### [What the exercise asks]
Your job with the data below is to output exactly the lines from the one holding "Click the sort collections arrows icon" down to the one holding "Given: Switch to the 依地區分析 tab", both included, and no others.

### [Pixel coordinate grounding data]
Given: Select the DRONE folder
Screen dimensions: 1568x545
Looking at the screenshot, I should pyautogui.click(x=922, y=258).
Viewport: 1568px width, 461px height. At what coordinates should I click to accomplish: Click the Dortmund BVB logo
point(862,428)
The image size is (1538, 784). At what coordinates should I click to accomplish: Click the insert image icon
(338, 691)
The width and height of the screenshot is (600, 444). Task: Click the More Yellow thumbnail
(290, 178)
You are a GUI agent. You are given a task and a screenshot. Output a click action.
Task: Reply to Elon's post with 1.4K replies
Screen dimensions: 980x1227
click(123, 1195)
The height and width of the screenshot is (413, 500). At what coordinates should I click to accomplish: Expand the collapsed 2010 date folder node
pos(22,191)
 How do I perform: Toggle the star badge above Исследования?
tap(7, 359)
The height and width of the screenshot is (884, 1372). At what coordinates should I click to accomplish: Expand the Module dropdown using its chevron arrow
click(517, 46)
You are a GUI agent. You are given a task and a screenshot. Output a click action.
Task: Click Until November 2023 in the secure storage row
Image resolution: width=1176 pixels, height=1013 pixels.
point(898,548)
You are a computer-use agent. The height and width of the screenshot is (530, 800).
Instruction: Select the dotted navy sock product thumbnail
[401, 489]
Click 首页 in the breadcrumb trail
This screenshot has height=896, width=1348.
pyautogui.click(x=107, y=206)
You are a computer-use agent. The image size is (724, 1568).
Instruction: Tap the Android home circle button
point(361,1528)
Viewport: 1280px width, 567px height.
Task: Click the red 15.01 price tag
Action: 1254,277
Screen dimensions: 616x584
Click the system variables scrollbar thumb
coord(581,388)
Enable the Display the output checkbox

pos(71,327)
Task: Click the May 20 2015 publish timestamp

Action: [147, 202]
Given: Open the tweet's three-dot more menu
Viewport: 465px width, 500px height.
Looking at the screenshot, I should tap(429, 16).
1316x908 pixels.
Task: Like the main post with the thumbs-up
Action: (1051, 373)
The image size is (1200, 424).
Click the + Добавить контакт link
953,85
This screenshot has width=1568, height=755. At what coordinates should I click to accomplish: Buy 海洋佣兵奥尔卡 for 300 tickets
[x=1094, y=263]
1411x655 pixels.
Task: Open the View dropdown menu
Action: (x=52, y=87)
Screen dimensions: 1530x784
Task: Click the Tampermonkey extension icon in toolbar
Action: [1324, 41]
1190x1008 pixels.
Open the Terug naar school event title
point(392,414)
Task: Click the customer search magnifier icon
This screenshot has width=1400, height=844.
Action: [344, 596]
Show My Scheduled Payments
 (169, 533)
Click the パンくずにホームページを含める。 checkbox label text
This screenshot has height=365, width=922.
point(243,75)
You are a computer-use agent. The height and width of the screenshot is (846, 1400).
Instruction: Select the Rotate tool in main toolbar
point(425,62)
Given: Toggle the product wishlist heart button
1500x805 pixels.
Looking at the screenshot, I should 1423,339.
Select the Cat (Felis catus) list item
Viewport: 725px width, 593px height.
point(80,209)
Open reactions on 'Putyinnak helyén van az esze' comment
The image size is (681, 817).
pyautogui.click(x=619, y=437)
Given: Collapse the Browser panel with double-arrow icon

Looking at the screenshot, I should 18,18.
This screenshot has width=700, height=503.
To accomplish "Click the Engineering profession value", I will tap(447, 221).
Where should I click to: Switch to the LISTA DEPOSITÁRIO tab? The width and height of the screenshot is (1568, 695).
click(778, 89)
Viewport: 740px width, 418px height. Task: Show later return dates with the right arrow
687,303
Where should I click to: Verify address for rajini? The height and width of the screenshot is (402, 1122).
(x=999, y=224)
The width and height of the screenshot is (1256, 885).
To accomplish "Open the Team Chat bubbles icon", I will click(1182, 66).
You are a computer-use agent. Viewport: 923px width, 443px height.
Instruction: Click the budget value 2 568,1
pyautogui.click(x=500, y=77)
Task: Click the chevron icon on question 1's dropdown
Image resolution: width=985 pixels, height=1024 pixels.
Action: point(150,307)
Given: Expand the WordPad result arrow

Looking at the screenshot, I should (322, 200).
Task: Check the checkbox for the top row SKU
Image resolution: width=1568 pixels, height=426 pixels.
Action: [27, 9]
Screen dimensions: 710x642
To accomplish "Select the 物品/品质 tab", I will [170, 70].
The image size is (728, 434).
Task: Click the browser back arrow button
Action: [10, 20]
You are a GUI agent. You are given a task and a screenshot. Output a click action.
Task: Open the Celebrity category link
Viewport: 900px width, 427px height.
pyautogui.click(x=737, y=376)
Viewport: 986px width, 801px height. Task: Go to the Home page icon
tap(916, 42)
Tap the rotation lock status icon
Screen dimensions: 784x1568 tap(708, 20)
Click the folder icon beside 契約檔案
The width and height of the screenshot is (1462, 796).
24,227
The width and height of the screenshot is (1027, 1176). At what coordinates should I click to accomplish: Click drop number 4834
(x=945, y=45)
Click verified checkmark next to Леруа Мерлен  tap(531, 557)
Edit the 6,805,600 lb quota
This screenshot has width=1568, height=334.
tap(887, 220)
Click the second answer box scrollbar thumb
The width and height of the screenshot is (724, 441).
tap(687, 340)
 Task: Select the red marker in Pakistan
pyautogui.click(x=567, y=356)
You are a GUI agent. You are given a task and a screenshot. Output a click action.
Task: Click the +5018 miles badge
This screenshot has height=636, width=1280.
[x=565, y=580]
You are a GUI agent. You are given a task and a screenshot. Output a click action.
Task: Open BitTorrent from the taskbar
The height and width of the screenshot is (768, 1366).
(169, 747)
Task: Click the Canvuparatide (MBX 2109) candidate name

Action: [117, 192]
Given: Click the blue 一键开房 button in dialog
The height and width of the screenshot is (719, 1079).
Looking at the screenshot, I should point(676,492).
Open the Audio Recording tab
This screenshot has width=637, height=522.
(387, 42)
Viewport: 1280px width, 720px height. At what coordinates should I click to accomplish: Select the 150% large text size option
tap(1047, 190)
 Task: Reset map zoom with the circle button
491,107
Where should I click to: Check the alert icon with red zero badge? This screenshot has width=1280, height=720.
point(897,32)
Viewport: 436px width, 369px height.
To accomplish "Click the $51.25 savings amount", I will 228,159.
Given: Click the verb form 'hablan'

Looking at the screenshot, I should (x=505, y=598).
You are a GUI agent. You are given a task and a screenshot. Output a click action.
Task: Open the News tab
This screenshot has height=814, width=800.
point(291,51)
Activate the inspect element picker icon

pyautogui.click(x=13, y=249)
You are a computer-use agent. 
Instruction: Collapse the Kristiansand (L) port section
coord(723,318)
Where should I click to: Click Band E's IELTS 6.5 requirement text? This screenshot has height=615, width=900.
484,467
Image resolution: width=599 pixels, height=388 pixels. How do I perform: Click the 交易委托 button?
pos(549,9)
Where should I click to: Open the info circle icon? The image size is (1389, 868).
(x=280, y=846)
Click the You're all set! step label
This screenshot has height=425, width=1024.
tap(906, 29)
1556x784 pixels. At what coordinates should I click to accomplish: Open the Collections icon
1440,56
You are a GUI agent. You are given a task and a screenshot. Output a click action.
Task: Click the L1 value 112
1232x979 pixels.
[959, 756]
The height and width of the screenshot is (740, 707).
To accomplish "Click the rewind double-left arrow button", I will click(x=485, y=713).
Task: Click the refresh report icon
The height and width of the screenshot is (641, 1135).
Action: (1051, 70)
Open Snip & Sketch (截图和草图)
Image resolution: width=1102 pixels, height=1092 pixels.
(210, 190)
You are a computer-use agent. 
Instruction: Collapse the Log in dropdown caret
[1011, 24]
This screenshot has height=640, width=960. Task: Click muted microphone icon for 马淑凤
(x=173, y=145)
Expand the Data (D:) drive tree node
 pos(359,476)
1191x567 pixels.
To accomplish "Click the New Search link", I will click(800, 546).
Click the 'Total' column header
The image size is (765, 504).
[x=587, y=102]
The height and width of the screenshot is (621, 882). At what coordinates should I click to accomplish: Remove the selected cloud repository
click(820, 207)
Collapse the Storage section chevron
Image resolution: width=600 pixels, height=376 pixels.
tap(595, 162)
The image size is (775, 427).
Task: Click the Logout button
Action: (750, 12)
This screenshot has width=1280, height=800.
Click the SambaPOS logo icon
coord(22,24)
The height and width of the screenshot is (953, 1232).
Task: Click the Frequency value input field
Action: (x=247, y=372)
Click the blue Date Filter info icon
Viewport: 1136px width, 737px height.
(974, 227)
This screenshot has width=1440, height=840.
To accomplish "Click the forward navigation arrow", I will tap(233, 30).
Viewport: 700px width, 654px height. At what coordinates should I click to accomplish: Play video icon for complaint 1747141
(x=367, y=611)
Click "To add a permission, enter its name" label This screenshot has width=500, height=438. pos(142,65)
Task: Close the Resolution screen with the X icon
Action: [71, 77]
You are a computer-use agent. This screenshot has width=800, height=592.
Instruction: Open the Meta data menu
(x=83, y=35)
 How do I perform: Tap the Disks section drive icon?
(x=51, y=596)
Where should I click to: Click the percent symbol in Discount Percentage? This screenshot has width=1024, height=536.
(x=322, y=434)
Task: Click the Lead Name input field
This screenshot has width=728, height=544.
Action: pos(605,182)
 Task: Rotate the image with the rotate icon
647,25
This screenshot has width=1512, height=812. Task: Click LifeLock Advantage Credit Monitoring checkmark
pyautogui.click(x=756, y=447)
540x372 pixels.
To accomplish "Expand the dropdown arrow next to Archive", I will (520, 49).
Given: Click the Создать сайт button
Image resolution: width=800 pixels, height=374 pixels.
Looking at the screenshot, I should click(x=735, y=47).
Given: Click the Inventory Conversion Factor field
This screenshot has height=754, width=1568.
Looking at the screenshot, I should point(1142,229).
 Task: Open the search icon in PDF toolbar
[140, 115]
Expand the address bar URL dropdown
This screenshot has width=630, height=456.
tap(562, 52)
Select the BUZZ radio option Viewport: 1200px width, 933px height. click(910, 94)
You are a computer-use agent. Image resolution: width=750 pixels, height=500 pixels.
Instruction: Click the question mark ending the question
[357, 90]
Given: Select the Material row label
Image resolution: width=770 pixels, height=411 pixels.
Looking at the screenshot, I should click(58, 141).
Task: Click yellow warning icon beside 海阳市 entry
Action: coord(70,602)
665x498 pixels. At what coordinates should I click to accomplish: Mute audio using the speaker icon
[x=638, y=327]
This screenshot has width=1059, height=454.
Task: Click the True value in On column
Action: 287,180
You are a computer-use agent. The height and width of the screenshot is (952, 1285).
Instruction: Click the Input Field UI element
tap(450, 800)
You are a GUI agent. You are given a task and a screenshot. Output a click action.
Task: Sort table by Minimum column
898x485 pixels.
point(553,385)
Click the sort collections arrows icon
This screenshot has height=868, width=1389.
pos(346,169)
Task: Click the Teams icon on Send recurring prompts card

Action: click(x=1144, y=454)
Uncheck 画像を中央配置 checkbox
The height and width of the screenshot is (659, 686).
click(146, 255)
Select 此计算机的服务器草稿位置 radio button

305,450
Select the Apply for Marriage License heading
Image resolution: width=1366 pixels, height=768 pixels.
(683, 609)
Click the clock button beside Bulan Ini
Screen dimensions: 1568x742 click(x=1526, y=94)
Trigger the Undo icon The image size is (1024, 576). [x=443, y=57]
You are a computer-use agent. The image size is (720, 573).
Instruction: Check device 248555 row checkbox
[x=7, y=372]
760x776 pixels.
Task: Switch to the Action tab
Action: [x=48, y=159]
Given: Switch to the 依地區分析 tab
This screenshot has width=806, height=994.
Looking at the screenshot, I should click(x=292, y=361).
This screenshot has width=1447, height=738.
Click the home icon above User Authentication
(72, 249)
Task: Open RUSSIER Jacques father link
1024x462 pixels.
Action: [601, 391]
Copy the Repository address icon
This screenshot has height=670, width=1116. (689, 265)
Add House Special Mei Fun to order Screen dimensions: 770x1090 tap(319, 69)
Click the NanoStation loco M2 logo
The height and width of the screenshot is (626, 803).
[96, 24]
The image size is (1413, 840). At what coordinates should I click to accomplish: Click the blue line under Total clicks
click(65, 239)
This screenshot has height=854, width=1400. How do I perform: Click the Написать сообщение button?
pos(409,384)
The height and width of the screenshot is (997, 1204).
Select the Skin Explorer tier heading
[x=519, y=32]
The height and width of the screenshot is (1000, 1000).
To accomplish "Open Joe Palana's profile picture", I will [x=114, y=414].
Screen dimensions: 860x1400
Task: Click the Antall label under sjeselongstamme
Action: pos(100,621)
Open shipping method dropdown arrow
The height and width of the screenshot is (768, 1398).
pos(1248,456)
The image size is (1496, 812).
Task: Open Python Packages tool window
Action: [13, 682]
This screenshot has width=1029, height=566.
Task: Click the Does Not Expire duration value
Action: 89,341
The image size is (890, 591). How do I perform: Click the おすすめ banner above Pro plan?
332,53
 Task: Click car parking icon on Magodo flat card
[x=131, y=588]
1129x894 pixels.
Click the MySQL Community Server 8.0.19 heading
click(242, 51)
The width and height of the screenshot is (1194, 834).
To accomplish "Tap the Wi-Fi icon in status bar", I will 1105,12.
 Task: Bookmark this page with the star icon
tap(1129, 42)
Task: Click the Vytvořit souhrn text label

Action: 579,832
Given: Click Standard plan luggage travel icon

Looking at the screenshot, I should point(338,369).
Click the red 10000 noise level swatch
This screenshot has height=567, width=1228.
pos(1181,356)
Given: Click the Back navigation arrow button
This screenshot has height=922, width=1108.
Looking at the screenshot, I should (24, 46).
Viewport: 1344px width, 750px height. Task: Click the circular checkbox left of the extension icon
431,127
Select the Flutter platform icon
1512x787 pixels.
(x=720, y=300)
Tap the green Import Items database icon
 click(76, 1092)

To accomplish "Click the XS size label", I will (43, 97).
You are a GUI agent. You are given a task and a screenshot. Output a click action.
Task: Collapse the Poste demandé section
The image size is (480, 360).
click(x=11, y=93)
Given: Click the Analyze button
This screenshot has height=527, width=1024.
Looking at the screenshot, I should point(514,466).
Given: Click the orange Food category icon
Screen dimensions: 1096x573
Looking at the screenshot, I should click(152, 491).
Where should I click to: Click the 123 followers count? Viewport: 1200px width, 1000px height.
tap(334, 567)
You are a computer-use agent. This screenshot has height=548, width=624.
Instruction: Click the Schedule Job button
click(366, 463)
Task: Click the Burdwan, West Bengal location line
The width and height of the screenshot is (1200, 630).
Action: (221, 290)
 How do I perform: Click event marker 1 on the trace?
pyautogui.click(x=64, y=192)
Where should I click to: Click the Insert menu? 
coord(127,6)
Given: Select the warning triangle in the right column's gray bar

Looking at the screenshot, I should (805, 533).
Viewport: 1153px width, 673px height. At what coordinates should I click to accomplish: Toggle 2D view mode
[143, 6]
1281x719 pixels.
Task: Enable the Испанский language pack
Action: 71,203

### [Result of the task]
Click the sort collections arrows icon
This screenshot has height=868, width=1389.
pos(346,169)
Task: Click the Teams icon on Send recurring prompts card

Action: click(x=1144, y=454)
Uncheck 画像を中央配置 checkbox
The height and width of the screenshot is (659, 686).
click(146, 255)
Select 此计算机的服务器草稿位置 radio button

305,450
Select the Apply for Marriage License heading
Image resolution: width=1366 pixels, height=768 pixels.
(683, 609)
Click the clock button beside Bulan Ini
Screen dimensions: 1568x742 click(x=1526, y=94)
Trigger the Undo icon The image size is (1024, 576). [x=443, y=57]
You are a computer-use agent. The image size is (720, 573).
Instruction: Check device 248555 row checkbox
[x=7, y=372]
760x776 pixels.
Task: Switch to the Action tab
Action: [x=48, y=159]
Given: Switch to the 依地區分析 tab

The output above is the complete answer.